• **Collected data**:
—————
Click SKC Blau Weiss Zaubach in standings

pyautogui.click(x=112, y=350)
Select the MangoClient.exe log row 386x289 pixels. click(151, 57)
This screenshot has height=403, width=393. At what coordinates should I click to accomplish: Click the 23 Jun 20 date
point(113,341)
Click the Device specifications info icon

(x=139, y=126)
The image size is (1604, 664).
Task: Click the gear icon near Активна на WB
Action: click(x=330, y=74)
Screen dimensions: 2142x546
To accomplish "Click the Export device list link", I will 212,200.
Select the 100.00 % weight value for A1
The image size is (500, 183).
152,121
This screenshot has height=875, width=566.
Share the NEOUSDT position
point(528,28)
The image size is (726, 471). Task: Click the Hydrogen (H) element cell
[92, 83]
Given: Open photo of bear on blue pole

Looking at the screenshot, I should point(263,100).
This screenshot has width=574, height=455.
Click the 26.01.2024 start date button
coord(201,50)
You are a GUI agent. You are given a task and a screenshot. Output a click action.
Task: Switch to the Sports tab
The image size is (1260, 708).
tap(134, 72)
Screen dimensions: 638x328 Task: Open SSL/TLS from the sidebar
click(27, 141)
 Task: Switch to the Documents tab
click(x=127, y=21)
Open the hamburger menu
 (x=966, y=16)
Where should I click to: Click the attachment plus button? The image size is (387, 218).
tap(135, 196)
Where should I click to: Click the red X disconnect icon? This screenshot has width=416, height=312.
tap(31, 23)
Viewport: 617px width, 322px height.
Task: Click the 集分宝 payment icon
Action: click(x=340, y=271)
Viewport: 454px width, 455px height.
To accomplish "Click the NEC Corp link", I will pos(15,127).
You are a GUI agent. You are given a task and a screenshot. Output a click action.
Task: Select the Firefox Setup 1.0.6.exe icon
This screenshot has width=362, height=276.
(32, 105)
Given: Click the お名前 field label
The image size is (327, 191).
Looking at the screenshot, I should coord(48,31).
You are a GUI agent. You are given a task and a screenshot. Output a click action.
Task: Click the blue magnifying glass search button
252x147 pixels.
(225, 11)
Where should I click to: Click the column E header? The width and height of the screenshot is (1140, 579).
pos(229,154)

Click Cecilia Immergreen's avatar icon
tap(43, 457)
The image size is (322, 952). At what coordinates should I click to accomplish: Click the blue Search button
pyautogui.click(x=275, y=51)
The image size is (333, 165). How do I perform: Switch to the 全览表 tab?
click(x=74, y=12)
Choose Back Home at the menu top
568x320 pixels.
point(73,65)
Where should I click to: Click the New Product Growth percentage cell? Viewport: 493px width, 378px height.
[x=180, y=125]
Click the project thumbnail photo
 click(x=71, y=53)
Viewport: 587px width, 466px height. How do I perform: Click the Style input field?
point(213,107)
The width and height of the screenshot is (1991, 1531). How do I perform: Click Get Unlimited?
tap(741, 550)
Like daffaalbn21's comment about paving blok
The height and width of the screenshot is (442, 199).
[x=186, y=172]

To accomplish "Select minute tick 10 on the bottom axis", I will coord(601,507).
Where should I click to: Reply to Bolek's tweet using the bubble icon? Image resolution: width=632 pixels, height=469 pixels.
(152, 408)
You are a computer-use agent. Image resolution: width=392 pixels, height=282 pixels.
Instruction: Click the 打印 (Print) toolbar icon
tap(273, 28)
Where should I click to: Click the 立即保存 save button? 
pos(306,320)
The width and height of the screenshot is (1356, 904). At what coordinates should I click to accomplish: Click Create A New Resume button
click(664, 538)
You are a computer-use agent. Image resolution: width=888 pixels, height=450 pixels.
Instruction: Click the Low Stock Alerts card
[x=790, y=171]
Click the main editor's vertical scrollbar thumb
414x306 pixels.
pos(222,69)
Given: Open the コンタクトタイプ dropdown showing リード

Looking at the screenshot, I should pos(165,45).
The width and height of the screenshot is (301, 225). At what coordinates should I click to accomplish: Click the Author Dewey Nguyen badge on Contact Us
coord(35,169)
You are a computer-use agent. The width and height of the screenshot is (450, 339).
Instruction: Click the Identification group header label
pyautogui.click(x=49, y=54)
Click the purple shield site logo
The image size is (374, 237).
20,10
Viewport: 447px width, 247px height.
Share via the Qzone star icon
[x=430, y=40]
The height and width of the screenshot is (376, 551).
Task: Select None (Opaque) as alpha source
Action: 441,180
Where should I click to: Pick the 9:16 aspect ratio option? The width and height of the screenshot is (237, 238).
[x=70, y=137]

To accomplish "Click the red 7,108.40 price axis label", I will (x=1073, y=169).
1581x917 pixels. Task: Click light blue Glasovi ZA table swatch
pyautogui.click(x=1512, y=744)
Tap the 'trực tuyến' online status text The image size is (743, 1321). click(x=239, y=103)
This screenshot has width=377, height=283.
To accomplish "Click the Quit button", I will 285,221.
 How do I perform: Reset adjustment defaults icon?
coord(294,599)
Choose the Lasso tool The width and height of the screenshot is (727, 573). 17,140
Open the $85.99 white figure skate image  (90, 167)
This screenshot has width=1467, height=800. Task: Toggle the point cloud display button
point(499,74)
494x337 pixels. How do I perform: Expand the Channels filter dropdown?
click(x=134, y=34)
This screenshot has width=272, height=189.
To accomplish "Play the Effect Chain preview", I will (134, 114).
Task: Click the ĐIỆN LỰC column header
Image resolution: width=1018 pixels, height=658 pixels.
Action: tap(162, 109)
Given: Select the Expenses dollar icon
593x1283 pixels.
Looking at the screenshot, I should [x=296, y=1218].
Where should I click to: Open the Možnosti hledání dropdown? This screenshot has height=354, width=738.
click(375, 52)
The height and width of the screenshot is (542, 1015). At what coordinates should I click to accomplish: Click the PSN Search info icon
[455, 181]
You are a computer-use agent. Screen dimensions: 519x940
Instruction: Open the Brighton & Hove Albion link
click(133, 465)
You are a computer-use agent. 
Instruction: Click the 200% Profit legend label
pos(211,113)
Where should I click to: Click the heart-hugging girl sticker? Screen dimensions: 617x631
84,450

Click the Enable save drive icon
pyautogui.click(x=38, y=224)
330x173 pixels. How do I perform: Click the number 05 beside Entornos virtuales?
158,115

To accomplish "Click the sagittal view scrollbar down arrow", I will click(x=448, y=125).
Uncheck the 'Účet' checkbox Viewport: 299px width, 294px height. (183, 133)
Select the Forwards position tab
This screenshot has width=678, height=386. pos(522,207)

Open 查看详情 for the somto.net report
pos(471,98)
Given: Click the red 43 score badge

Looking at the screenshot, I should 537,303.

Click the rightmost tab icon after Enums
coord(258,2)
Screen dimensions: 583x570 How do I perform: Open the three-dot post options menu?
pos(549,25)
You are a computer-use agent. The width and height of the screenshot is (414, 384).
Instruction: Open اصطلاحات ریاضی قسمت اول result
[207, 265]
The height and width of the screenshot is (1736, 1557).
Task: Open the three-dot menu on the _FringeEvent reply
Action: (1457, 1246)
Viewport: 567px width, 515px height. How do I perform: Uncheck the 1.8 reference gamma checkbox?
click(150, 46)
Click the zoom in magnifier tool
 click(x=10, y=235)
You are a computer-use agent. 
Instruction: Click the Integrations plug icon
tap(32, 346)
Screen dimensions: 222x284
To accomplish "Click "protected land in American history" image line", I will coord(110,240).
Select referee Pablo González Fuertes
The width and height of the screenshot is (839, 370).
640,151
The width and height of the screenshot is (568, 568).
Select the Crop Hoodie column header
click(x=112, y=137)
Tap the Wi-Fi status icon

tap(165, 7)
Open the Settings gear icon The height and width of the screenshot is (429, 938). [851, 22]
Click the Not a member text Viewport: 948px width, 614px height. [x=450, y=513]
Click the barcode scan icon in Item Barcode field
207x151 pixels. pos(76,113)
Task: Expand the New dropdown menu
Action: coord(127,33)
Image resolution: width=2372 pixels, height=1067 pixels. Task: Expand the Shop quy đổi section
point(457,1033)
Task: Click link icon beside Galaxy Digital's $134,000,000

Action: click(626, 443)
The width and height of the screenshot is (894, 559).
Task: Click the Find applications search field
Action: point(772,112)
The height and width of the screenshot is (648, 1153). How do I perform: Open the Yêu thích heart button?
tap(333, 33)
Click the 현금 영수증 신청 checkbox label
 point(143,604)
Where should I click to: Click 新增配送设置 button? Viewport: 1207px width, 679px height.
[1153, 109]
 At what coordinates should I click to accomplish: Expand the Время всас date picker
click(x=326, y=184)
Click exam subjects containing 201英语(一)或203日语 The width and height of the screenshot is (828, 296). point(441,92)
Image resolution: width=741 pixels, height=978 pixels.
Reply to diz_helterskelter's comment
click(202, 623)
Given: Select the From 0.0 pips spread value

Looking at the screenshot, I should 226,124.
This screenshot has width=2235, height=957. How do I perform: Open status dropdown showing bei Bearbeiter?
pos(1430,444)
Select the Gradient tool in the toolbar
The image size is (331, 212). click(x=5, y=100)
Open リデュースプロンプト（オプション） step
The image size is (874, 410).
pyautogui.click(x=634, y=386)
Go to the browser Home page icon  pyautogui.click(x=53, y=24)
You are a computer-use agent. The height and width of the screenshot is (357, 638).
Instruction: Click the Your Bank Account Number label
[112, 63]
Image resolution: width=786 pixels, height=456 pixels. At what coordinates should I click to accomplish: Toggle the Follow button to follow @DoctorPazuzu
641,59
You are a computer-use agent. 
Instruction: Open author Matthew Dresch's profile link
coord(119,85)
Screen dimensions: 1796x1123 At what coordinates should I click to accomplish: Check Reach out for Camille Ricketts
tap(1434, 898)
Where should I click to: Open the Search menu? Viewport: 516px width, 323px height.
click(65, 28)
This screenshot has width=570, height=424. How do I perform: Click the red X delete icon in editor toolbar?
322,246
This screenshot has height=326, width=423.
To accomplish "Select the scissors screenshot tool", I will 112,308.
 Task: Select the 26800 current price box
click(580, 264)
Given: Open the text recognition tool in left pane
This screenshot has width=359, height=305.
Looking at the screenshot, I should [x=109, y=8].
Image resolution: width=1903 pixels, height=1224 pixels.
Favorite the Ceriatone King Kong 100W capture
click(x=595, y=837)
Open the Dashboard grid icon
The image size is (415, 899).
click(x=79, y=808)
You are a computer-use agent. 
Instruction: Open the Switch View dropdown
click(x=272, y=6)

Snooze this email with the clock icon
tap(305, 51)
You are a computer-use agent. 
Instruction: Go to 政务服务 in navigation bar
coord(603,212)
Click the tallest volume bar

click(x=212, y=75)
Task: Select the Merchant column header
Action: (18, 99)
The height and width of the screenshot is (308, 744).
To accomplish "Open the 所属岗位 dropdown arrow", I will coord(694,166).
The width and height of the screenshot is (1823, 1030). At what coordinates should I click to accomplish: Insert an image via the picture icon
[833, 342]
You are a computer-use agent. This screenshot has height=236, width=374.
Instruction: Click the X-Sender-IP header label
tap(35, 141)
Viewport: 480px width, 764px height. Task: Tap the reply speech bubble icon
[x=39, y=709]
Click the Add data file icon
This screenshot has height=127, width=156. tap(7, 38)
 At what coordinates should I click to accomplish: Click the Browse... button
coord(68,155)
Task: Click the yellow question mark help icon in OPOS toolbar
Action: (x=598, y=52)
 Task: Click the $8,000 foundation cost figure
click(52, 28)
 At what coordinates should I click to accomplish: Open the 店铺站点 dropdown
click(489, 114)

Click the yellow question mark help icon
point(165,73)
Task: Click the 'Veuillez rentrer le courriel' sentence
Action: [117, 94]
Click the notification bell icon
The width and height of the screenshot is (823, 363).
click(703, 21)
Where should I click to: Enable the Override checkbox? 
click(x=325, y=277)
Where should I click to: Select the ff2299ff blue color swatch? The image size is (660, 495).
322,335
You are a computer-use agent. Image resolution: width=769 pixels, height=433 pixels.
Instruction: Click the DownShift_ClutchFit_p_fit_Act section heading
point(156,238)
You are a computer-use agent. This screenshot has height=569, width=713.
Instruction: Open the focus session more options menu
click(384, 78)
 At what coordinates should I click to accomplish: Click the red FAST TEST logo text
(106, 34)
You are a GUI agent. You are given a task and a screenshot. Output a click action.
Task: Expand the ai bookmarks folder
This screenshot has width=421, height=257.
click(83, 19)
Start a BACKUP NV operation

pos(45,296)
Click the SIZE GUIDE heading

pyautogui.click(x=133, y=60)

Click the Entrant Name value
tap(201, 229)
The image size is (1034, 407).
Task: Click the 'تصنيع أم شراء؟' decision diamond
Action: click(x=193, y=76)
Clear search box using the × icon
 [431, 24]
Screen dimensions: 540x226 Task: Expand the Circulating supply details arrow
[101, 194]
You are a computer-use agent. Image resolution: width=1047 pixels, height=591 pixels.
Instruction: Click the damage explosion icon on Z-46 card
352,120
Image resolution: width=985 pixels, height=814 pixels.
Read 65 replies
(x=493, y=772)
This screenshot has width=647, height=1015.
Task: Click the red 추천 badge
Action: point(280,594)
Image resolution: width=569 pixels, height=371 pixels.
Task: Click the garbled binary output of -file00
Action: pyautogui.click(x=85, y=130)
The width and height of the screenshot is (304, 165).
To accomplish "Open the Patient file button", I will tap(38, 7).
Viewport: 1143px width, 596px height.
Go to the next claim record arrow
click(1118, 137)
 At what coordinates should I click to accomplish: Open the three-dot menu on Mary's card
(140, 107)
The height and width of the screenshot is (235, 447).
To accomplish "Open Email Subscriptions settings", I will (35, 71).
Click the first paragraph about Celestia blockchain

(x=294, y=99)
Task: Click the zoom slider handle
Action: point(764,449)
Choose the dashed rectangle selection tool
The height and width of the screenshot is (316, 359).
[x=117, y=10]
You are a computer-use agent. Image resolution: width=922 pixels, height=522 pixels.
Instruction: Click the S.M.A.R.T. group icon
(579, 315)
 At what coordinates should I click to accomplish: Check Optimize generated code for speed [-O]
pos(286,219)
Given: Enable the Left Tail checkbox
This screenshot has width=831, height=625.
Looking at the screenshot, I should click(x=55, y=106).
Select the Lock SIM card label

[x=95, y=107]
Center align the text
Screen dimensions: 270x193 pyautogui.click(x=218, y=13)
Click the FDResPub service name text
—————
• **PROBLEM TO WORK ON**: Copy the entries above exactly, but only from the line holding "Snooze this email with the clock icon" through the line holding "The height and width of the screenshot is (308, 744).", both included.

• **YOUR SOLUTION**:
Snooze this email with the clock icon
tap(305, 51)
You are a computer-use agent. 
Instruction: Go to 政务服务 in navigation bar
coord(603,212)
Click the tallest volume bar

click(x=212, y=75)
Task: Select the Merchant column header
Action: (18, 99)
The height and width of the screenshot is (308, 744).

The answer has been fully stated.